Play iterated games. All returns in life whether in wealth, relationships, or knowledge, come from compound interest.
Don't go all-in (a lot of people will tell you the opposite). This could be better phrased as "don't bet the farm." When playing iterated games, the longer you play, the more likely you are to achieve a positive outcome. If you bet it all and lose, you don't get to play again.
Play long term games with long term people. Don't partner with cynics and pessimists. Their beliefs are self-fulfilling. Choose partners with high intelligence, high energy, and above all else, high integrity.
As
Jim Barksdale famously said: "there are only two ways to make money: bundling and unbundling." The internet is driving both. As more services move online look for opportunities to bundle or unbundle.
You are not good at multi-tasking and you never will be. The human brain is physically incapable of focusing on two things at once. When you think you are multi-tasking, you are actually switching tasks rapidly which degrades performance and prevents you from reaching a
flow state.
To decrease the temptation to multi-task, ruthlessly automate or outsource any task that does not require your specific knowledge to complete or that you do not enjoy doing.

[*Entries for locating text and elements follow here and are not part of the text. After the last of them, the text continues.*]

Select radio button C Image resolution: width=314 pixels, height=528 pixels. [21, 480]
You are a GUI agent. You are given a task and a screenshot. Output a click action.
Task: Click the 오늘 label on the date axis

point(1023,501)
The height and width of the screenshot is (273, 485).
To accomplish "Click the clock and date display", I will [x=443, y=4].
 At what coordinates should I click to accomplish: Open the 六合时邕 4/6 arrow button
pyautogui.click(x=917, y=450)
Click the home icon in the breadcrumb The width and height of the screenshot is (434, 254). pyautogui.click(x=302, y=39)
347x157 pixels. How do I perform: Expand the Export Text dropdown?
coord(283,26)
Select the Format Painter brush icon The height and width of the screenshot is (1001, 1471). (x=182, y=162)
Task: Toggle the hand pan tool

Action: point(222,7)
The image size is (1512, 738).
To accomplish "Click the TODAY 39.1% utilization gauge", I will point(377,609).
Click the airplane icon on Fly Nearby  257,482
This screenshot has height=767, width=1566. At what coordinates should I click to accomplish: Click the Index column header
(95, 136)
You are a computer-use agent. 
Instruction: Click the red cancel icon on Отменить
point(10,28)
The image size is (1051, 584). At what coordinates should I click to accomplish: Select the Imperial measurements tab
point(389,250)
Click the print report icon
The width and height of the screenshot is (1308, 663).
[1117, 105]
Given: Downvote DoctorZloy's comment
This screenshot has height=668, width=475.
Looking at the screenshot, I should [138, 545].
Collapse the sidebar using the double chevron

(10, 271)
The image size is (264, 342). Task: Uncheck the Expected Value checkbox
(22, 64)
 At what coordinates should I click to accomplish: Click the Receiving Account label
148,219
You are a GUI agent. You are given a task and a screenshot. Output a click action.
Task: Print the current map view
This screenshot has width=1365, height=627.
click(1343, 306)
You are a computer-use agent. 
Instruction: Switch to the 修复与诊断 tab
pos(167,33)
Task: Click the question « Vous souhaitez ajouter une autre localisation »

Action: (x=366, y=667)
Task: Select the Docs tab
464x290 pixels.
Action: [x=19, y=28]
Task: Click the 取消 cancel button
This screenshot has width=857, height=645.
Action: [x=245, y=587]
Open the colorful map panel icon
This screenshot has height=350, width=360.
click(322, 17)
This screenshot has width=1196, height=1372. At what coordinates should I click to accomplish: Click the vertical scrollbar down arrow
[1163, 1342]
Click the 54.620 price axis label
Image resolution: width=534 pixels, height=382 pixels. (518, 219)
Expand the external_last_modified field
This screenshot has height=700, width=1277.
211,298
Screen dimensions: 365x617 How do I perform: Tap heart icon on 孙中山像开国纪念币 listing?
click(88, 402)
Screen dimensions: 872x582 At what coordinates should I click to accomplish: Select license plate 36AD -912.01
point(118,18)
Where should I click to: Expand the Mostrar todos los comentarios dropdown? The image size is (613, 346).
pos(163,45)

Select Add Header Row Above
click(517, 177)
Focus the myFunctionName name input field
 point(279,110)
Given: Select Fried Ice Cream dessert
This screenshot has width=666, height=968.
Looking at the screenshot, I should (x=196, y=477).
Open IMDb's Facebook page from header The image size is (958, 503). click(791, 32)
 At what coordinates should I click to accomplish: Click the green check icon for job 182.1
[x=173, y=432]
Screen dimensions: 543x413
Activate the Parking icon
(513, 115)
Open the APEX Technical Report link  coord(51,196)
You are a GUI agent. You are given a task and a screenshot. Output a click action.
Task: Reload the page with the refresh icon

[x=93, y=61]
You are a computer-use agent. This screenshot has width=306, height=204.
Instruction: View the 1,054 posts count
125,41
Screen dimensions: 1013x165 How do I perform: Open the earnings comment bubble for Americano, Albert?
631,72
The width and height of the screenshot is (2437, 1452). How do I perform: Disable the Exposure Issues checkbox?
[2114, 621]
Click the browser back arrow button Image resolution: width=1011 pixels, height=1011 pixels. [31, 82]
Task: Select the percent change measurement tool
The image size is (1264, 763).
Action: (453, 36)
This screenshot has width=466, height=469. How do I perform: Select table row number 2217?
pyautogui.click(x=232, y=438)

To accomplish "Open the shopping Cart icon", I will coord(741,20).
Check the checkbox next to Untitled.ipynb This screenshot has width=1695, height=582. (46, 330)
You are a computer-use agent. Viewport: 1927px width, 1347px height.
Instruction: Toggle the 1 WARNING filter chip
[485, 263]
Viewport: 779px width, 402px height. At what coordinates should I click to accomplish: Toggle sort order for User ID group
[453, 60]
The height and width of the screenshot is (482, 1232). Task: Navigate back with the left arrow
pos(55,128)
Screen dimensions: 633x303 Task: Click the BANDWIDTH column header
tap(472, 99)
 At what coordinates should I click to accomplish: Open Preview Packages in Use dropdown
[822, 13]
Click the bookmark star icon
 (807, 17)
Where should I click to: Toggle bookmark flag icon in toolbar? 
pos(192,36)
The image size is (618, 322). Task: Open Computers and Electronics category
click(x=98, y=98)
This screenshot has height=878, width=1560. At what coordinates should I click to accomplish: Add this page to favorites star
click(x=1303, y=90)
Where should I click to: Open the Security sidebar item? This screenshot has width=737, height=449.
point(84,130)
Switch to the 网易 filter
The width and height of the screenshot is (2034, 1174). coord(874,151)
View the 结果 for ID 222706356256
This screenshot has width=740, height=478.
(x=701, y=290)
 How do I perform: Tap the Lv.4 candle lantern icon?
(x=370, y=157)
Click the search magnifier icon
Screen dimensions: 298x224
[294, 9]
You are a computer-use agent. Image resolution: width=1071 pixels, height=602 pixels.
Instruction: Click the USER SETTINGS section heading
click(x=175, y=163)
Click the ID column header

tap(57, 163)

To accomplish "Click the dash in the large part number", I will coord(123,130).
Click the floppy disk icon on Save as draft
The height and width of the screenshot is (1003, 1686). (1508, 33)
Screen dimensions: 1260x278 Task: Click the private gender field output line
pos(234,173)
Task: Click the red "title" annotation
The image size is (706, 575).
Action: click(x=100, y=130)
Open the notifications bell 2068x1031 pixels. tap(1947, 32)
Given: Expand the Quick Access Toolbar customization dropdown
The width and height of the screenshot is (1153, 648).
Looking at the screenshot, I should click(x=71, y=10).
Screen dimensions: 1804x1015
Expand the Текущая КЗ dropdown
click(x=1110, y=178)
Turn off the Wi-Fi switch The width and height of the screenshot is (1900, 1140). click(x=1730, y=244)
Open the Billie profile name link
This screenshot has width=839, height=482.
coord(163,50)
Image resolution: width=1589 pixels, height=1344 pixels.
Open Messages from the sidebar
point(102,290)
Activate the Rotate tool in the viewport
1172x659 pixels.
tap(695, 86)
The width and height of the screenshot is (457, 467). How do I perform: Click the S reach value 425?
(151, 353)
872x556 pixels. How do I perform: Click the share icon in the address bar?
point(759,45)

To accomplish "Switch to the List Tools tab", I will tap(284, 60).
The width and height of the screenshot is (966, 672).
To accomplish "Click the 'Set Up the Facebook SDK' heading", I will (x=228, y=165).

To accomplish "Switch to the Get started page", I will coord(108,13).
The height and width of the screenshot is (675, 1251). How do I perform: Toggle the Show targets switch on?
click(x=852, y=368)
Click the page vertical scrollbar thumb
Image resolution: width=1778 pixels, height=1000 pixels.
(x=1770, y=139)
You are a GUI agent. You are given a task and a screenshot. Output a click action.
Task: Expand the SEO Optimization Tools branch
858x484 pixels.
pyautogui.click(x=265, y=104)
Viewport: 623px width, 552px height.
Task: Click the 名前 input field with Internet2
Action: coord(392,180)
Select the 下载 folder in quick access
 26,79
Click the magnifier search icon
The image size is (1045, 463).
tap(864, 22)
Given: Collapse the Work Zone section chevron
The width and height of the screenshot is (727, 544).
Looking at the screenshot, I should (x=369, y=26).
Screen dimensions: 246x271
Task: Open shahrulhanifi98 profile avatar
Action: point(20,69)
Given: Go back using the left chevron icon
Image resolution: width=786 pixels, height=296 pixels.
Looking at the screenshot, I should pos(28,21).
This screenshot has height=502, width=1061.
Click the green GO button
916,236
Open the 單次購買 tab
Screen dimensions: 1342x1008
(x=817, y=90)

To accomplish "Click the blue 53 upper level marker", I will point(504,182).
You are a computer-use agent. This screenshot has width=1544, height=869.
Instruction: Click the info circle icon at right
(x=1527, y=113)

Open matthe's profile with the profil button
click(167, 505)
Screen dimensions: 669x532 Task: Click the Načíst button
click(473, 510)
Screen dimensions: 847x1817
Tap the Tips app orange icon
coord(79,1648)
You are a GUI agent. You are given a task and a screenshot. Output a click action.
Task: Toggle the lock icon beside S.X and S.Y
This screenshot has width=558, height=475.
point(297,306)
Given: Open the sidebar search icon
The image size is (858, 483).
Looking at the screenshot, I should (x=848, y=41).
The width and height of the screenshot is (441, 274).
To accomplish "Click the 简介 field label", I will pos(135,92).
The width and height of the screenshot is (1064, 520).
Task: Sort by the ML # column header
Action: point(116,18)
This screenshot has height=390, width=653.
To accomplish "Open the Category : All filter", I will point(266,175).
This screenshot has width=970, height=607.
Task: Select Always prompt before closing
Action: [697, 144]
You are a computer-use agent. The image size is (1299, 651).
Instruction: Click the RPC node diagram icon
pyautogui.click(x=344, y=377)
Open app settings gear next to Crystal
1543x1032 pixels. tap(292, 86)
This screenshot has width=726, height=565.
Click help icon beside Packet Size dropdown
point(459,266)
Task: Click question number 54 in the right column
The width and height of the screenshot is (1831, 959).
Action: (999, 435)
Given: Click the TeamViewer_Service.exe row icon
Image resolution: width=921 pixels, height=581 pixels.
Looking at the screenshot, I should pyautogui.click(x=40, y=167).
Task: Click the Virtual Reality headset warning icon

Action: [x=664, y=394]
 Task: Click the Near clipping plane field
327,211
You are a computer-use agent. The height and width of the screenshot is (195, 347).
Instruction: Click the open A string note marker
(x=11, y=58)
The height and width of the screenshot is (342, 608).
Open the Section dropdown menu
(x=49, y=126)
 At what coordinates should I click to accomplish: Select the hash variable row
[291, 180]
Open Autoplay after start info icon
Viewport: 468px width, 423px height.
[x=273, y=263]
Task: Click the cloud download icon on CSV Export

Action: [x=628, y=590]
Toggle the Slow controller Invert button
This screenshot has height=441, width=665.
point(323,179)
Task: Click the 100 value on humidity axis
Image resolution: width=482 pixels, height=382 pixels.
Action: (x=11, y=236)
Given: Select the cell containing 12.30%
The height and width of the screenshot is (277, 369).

Learn to recognize common types of cognitive bias in yourself and others. Confirmation bias, recency bias, and survivorship bias are particularly dangerous for entrepreneurs. Learn techniques like the lean startup methodology that can help you avoid making bad decisions.
Most advice is garbage (including mine). Your job is to listen to everything and then decide what to ignore. Sturgeon's law: "90% of everything is crap" certainly applies here.